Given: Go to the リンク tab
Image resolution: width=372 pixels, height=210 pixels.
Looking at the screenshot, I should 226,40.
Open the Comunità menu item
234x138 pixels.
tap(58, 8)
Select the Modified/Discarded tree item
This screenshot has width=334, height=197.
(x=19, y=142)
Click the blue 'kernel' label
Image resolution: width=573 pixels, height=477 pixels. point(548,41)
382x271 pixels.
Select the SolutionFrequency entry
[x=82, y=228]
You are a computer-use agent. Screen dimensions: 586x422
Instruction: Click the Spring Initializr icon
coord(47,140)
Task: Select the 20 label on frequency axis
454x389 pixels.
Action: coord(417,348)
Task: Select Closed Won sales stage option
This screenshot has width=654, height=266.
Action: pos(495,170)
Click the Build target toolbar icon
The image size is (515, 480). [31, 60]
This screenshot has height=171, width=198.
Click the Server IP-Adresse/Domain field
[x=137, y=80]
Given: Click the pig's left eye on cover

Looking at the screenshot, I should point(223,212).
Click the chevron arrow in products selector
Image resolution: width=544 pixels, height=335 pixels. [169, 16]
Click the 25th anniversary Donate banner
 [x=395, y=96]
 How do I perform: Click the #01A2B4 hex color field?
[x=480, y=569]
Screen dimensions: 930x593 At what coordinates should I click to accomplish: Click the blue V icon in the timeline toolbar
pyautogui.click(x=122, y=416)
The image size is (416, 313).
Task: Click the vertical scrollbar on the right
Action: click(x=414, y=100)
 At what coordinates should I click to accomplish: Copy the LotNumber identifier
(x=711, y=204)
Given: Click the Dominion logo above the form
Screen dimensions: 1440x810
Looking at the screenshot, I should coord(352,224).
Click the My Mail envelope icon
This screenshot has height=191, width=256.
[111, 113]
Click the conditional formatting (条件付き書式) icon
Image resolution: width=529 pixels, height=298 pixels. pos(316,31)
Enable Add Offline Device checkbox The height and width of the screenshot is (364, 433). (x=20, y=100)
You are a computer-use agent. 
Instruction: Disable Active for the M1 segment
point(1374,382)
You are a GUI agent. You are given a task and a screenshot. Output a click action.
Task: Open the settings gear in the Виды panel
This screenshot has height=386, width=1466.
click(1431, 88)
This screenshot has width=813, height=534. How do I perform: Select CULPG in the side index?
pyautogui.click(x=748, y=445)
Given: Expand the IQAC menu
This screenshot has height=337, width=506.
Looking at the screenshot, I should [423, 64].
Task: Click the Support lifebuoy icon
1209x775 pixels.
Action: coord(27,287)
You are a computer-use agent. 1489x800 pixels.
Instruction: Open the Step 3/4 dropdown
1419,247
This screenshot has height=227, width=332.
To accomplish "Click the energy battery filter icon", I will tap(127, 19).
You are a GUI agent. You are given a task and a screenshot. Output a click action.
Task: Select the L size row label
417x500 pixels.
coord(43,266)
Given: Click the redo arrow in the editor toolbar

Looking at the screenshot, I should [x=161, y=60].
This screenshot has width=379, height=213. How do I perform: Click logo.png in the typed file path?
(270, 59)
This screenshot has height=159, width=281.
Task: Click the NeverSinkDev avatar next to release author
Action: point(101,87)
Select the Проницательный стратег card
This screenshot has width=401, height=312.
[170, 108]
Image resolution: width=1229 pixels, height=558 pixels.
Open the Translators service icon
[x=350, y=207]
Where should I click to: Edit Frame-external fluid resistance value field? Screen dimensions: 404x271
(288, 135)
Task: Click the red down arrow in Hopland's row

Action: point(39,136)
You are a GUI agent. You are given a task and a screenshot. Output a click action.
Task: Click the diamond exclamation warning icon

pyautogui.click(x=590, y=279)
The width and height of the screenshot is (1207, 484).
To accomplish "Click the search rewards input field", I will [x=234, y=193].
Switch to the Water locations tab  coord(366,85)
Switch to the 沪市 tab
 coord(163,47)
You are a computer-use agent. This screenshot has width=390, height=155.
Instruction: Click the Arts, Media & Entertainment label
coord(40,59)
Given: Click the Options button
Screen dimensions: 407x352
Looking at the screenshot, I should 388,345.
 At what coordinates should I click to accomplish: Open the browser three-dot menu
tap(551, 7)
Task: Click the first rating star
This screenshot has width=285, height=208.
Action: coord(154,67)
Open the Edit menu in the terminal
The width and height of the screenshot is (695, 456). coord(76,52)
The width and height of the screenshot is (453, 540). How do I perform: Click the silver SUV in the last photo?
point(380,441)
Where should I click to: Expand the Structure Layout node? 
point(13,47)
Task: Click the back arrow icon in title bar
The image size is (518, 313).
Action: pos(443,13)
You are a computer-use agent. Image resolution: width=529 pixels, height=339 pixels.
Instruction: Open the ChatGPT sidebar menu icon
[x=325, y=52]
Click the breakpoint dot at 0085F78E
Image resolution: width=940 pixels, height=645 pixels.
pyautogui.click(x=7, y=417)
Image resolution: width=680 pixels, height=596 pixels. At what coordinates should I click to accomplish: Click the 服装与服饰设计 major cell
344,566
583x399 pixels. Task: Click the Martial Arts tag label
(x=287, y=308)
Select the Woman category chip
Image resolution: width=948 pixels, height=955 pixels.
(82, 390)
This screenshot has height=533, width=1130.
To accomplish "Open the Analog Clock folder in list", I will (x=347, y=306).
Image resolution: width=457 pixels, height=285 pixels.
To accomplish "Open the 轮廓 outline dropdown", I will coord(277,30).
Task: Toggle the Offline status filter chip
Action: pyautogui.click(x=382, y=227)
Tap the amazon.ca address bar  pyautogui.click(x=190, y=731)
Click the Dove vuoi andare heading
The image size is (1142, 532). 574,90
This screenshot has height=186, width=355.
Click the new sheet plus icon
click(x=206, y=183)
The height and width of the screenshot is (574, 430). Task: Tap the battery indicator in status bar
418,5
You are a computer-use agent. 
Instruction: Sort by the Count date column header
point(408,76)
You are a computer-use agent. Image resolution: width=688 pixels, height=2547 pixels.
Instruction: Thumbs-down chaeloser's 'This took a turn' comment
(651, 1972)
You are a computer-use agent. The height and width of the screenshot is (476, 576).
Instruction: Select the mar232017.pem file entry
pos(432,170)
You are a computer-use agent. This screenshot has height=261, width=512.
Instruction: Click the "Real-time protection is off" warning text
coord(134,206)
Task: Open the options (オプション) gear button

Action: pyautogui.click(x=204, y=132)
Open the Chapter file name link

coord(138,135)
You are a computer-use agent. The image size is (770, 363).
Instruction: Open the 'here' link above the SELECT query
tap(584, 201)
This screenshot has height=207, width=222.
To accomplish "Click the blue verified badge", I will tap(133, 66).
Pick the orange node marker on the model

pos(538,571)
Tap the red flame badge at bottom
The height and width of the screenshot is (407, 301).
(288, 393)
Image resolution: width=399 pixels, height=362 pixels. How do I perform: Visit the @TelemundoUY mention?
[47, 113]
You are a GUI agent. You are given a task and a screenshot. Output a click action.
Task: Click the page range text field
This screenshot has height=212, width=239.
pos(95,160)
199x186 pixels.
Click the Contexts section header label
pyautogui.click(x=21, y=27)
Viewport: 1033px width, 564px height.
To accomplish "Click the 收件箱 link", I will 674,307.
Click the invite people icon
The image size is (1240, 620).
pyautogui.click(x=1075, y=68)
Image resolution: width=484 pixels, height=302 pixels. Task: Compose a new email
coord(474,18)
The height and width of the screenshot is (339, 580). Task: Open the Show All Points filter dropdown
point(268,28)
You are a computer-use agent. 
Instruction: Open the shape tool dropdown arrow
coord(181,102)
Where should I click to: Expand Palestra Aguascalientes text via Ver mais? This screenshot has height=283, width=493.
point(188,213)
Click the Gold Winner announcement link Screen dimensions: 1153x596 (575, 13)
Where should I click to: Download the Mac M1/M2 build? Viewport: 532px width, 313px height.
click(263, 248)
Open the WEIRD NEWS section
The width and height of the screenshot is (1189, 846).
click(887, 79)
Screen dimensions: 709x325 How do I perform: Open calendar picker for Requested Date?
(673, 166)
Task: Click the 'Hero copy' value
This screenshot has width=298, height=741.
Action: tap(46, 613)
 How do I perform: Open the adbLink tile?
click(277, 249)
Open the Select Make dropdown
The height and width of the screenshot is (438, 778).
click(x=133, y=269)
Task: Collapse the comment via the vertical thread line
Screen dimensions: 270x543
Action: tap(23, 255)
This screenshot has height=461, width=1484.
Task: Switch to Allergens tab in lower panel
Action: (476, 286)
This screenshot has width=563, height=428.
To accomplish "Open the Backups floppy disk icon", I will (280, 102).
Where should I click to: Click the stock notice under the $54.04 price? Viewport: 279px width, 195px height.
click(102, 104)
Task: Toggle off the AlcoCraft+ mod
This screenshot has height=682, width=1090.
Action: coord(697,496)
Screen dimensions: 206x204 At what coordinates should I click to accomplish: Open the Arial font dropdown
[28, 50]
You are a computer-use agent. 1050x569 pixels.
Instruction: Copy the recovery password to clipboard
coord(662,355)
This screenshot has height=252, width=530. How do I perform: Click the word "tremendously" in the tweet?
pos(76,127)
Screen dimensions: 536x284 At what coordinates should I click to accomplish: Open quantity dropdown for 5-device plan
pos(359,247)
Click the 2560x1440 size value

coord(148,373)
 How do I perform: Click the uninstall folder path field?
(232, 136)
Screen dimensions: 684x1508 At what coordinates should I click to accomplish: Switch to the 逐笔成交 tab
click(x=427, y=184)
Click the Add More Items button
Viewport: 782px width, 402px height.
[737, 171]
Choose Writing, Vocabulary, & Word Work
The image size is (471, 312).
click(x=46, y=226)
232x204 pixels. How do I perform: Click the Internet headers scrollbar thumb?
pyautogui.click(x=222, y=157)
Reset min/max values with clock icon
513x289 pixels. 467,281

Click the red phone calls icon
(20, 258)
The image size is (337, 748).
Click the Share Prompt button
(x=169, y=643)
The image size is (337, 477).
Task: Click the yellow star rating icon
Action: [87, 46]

----------------

PROBLEM DETAILS
Show every line from the entries above in which the word "computer" appears.

RESPONSE AREA
You are a computer-use agent. Screen dimensions: 586x422
You are a computer-use agent. 
You are a computer-use agent. 1489x800 pixels.
You are a computer-use agent. This screenshot has width=390, height=155.
You are a computer-use agent. Image resolution: width=529 pixels, height=339 pixels.
You are a computer-use agent. 
You are a computer-use agent. Image resolution: width=688 pixels, height=2547 pixels.
You are a computer-use agent. The height and width of the screenshot is (476, 576).
You are a computer-use agent. This screenshot has height=261, width=512.
You are a computer-use agent. The image size is (770, 363).
You are a computer-use agent. 
You are a computer-use agent. 1050x569 pixels.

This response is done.